DIRECTIONS →
Everything from the line containing "The width and height of the screenshot is (1456, 819). How" to the end of the material, both ends included, should be repeated exactly; please give only those lines.

== Segment start ==

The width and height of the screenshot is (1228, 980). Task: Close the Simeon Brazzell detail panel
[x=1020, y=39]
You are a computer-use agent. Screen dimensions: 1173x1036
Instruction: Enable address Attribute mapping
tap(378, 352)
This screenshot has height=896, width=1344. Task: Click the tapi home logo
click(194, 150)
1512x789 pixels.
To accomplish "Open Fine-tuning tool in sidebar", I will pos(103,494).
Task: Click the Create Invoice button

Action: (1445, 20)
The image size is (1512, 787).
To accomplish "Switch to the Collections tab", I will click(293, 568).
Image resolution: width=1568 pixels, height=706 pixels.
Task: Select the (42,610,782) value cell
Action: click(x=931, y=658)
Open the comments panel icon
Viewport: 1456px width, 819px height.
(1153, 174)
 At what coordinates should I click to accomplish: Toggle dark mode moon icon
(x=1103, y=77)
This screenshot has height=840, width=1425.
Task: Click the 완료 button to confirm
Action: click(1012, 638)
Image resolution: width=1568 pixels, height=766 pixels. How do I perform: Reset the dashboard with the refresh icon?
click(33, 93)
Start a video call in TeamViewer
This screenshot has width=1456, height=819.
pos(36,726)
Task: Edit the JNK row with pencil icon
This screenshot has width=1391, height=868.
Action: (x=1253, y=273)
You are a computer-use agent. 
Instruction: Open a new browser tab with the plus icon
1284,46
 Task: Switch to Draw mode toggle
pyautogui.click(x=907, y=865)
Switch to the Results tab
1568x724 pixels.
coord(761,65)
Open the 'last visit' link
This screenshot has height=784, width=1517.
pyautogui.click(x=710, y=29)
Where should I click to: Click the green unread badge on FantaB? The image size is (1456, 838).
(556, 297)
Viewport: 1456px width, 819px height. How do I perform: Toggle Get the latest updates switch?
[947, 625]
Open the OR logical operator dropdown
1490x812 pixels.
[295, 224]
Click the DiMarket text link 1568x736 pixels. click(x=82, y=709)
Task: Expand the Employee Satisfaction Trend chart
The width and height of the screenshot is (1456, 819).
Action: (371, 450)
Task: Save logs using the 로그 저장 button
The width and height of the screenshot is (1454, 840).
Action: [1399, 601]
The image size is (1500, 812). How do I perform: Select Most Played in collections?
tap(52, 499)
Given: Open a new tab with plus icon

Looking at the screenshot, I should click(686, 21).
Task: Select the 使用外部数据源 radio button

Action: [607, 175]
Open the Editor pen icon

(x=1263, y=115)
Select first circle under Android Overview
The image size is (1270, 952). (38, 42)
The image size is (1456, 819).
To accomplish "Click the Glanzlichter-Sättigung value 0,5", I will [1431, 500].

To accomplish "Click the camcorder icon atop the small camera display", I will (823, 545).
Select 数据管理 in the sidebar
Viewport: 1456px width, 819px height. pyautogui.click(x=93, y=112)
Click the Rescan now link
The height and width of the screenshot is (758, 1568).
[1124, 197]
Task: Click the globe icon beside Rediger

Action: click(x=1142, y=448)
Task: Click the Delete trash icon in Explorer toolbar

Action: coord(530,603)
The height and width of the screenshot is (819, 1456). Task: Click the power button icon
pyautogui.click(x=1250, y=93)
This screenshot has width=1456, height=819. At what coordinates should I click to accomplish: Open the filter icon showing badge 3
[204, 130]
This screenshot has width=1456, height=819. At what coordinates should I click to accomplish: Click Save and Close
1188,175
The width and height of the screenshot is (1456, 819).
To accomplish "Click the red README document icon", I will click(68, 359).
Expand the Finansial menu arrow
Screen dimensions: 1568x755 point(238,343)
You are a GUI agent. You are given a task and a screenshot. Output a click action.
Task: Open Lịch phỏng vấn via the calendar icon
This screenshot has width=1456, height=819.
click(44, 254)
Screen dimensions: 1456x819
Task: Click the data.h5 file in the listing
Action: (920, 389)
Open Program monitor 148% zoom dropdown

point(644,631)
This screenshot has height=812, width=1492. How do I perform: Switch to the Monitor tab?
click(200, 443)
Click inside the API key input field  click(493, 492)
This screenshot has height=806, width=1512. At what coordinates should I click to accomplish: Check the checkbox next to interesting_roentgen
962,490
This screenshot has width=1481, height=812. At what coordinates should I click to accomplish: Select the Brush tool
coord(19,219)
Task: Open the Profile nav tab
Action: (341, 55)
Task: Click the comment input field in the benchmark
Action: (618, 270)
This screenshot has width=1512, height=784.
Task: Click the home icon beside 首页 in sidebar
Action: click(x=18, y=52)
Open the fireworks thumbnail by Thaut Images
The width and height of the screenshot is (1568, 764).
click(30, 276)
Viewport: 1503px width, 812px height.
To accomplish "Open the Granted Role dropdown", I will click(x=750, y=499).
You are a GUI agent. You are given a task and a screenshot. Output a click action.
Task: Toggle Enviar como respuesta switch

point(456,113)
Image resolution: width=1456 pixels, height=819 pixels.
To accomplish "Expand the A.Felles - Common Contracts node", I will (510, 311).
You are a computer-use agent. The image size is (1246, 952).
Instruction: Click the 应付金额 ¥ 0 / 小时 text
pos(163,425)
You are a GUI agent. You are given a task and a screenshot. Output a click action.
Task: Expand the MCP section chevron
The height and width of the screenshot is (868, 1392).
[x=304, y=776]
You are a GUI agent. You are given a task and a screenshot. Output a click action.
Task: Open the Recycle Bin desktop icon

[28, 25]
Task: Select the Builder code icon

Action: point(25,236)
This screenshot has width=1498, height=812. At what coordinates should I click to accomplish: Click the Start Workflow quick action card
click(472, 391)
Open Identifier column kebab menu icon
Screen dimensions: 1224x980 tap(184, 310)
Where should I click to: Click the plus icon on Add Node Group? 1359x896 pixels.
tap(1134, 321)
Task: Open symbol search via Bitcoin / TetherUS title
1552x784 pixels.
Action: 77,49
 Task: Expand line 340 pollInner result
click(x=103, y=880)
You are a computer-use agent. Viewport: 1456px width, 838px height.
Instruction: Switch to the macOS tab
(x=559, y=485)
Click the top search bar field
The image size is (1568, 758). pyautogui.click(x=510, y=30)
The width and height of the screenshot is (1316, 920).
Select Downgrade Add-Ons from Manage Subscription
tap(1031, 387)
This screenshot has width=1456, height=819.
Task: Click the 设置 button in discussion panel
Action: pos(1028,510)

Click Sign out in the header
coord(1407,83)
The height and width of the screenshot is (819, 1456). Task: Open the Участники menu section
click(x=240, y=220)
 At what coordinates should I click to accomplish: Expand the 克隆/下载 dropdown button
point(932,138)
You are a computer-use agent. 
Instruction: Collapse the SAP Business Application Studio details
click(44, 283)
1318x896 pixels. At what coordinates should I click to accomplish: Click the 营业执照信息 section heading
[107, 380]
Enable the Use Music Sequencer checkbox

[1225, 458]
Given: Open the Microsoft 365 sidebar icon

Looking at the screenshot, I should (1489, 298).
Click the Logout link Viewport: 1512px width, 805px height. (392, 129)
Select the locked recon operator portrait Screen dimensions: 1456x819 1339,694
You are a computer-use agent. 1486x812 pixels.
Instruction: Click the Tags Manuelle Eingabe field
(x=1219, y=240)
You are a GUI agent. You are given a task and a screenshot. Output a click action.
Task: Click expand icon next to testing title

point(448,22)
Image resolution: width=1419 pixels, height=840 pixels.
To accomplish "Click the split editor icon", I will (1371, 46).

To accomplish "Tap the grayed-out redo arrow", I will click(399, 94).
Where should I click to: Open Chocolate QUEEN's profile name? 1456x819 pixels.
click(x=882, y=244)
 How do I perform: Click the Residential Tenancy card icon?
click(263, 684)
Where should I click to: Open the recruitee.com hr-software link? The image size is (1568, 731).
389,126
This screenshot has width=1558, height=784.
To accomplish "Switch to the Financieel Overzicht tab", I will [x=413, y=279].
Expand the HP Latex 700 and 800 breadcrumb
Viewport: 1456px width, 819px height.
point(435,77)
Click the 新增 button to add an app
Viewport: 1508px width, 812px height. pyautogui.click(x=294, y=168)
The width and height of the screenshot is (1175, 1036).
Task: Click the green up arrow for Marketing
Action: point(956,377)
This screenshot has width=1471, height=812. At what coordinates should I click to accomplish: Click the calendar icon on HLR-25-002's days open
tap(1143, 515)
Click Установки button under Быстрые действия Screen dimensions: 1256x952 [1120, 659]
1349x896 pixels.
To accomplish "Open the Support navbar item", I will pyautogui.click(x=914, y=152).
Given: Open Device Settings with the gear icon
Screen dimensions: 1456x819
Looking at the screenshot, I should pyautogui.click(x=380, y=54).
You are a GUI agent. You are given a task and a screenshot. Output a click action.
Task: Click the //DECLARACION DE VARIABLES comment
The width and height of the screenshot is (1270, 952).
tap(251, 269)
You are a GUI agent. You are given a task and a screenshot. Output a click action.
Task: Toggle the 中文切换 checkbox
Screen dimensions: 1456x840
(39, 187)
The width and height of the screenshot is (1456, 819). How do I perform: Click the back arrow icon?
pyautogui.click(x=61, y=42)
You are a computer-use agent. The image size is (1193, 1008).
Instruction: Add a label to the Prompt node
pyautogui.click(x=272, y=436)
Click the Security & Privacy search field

== Segment end ==

RESPONSE TO THIS TASK →
The width and height of the screenshot is (1456, 819). How do I perform: Click the back arrow icon?
pyautogui.click(x=61, y=42)
You are a computer-use agent. The image size is (1193, 1008).
Instruction: Add a label to the Prompt node
pyautogui.click(x=272, y=436)
Click the Security & Privacy search field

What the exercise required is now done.